【Meachine Learning】08 Neural Network

Posted Jul 9, 2024 Updated Jul 13, 2024

By FWalkerVayne

17 min read

1 simple history

1.1 simple history timeline

So neural networks has started with the motivation of trying to build software to mimic the brain.

Work in neural networks had started back in the 1950s, and then it fell out of favor for a while.

Then in the 1980s and early 1990s, they gained in popularity again and showed tremendous traction in some applications like handwritten digit recognition, which were used even backed then to read postal codes for writing mail and for reading dollar figures in handwritten checks. But then it fell out of favor again in the late 1990s.
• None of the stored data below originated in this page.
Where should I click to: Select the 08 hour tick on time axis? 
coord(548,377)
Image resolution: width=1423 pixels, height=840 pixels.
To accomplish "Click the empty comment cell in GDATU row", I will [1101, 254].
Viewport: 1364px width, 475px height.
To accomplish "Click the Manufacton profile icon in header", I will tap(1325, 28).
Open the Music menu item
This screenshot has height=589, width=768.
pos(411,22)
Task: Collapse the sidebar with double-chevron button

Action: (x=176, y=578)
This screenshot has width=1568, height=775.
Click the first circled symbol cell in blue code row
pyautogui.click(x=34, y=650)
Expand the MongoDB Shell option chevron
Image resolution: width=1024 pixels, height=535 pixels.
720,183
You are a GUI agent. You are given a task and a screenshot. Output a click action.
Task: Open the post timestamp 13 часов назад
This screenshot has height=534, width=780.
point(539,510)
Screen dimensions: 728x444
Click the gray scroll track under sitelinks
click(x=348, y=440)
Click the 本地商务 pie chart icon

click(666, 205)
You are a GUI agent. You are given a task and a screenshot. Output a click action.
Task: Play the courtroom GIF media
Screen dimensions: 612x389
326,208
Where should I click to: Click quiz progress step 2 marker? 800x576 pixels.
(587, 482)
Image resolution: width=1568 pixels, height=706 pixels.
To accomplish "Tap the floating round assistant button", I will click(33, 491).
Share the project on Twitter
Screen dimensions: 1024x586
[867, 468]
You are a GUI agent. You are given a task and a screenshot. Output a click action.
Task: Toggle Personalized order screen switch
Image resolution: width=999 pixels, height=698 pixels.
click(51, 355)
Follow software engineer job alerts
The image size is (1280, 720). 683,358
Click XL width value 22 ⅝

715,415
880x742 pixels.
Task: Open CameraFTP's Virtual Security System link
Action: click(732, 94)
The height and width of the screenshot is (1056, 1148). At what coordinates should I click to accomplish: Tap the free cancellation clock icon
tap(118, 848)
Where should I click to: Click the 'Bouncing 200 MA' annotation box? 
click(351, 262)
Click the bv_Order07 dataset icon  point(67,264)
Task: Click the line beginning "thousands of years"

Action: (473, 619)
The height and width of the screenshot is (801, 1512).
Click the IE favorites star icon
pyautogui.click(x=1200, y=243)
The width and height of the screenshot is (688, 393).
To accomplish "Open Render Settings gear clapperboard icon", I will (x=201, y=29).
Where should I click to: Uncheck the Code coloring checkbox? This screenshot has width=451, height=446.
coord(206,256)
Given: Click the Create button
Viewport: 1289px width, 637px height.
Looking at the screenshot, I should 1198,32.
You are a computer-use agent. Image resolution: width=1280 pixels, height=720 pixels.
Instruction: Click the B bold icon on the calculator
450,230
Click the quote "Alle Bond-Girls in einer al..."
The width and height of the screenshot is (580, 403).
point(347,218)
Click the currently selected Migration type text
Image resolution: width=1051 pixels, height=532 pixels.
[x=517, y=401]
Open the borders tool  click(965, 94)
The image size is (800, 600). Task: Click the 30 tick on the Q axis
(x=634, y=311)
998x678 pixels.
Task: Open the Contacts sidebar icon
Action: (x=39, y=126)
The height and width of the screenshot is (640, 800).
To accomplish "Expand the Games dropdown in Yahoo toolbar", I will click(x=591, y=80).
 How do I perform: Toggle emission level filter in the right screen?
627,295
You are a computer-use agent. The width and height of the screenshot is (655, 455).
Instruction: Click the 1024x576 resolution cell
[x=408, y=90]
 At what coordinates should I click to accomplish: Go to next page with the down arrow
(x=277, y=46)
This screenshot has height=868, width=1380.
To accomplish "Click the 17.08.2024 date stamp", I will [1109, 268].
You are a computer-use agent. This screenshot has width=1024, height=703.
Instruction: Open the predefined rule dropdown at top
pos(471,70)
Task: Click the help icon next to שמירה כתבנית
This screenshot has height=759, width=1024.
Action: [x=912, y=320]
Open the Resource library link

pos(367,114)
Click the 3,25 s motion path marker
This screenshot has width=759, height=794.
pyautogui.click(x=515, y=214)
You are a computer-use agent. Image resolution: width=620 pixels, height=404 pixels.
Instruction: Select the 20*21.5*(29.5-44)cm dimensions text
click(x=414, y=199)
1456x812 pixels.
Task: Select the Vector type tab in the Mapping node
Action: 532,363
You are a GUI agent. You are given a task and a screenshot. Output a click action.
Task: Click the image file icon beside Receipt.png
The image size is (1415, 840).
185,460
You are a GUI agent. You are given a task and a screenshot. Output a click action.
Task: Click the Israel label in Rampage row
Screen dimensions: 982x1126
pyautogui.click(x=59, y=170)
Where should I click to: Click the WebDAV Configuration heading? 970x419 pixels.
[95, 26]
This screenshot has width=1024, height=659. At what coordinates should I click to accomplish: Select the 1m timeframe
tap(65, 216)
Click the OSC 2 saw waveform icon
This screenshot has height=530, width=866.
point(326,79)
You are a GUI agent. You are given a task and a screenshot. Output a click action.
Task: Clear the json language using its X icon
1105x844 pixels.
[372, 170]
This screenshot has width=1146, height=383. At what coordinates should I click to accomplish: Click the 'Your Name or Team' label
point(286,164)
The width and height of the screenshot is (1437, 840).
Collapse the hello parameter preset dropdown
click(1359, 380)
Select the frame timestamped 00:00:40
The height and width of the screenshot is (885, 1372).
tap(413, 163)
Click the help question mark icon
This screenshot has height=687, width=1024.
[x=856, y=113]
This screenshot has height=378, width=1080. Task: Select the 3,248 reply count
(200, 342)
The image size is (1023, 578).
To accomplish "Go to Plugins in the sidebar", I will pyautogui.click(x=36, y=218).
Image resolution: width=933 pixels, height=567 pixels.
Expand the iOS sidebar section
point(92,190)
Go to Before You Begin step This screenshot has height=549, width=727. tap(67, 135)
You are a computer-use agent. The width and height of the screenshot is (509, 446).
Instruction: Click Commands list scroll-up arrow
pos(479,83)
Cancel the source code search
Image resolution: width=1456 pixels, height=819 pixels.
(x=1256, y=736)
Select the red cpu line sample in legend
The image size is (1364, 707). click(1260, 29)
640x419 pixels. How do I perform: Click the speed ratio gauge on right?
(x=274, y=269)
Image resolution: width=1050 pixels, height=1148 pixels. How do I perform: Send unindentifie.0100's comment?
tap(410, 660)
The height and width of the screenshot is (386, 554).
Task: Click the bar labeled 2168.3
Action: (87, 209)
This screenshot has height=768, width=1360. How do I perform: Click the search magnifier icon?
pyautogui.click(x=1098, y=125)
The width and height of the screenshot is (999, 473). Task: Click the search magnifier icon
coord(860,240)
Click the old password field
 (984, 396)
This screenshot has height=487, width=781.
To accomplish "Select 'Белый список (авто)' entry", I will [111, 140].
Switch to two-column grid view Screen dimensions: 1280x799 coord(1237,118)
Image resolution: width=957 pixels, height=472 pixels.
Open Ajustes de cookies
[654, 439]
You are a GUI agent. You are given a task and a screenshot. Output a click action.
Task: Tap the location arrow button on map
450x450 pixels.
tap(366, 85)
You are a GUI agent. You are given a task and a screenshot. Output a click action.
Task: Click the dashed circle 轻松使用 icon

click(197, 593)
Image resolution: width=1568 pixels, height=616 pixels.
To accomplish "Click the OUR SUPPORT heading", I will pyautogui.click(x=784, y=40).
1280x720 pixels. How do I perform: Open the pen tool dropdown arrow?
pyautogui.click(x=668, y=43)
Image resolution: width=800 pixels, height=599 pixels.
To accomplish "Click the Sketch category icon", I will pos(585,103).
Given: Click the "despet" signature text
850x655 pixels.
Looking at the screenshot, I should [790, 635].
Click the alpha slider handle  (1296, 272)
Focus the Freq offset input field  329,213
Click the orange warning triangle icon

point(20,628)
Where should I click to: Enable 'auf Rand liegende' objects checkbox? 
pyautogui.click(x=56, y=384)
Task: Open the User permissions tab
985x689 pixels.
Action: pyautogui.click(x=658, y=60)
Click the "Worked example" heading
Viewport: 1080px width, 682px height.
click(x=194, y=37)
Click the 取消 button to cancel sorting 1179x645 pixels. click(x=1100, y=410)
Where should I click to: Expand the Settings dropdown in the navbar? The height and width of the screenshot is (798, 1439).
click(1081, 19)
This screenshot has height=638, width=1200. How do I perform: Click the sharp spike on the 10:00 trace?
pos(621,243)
It was from about 2005 that it enjoyed a resurgence and also became re-branded little bit with deep learning. One of the things that surprised me back then was deep learning and neural networks meant very similar things. But maybe under-appreciated at the time that the term deep learning, just sounds much better because it’s deep and this learning. So that turned out to be the brand that took off in the last decade or decade and a half.

Since then, neural networks have revolutionized application area after application area.

first, speech recognition
then, computer visionSometimes people still speak of the ImageNet moments in 2012
Then the next few years, it made us inroads into texts or into natural language processing
and so on and so forth.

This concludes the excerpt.